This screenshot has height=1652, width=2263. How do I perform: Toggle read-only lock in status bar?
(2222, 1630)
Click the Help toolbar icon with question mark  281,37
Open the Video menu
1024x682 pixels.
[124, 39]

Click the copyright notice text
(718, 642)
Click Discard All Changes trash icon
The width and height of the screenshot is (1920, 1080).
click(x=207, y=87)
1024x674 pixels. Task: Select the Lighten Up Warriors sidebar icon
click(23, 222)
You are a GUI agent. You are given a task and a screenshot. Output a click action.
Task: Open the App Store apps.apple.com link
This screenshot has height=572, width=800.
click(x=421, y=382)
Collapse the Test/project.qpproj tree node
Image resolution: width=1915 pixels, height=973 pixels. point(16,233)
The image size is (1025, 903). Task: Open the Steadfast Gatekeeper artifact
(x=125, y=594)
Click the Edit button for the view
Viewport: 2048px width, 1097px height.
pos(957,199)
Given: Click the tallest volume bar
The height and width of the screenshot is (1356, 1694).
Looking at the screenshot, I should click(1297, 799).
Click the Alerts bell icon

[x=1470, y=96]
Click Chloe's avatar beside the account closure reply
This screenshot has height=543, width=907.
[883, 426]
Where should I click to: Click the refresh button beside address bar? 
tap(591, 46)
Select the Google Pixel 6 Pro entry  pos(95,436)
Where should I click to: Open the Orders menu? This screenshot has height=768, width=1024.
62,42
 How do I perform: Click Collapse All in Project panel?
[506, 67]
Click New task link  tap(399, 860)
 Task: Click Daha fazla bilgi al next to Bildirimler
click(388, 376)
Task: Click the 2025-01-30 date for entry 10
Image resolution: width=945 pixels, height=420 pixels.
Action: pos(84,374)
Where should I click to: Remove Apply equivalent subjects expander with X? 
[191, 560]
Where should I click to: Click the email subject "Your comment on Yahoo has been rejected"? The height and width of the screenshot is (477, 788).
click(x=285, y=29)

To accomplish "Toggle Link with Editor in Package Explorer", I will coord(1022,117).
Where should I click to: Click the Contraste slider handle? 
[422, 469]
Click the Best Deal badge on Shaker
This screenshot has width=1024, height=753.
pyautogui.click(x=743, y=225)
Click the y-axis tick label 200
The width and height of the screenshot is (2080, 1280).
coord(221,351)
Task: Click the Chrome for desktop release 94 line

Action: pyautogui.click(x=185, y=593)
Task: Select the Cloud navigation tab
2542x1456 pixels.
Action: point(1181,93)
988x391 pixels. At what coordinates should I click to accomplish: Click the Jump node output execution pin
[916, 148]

• Exercise requirements:
Reproduce the data above verbatim, from the line containing "Where should I click to: Click the refresh" through the line containing "click(388, 376)", and output nothing else.

• Response:
Where should I click to: Click the refresh button beside address bar? 
tap(591, 46)
Select the Google Pixel 6 Pro entry  pos(95,436)
Where should I click to: Open the Orders menu? This screenshot has height=768, width=1024.
62,42
 How do I perform: Click Collapse All in Project panel?
[506, 67]
Click New task link  tap(399, 860)
 Task: Click Daha fazla bilgi al next to Bildirimler
click(388, 376)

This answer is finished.